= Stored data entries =
▼

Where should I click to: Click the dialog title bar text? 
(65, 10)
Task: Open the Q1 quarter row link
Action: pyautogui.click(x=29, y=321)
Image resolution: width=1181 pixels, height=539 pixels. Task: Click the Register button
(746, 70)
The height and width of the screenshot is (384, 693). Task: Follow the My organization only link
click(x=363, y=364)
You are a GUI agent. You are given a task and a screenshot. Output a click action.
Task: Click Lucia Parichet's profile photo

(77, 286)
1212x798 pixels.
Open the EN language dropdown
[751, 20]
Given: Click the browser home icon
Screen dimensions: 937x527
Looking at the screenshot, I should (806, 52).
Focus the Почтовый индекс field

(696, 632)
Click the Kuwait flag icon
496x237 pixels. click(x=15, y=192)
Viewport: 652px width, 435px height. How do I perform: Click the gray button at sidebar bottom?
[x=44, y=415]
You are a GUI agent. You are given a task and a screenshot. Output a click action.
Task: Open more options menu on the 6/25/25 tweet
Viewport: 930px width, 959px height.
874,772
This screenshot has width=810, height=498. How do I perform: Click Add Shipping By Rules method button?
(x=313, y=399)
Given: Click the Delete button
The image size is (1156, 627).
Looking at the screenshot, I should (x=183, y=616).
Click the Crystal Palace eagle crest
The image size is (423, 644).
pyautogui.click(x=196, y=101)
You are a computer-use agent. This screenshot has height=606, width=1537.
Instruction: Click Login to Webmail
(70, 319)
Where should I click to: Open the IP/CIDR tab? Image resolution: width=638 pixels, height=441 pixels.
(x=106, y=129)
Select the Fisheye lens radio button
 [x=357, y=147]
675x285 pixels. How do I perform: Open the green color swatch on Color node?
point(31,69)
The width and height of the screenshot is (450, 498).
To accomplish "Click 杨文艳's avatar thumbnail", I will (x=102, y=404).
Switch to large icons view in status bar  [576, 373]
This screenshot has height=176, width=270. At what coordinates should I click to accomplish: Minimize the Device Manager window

▲

= TASK INSTRUCTIONS =
Pull out all lines containing the word "accomplish" from the entries above.

= TASK SOLUTION =
To accomplish "Click 杨文艳's avatar thumbnail", I will (x=102, y=404).
This screenshot has height=176, width=270. At what coordinates should I click to accomplish: Minimize the Device Manager window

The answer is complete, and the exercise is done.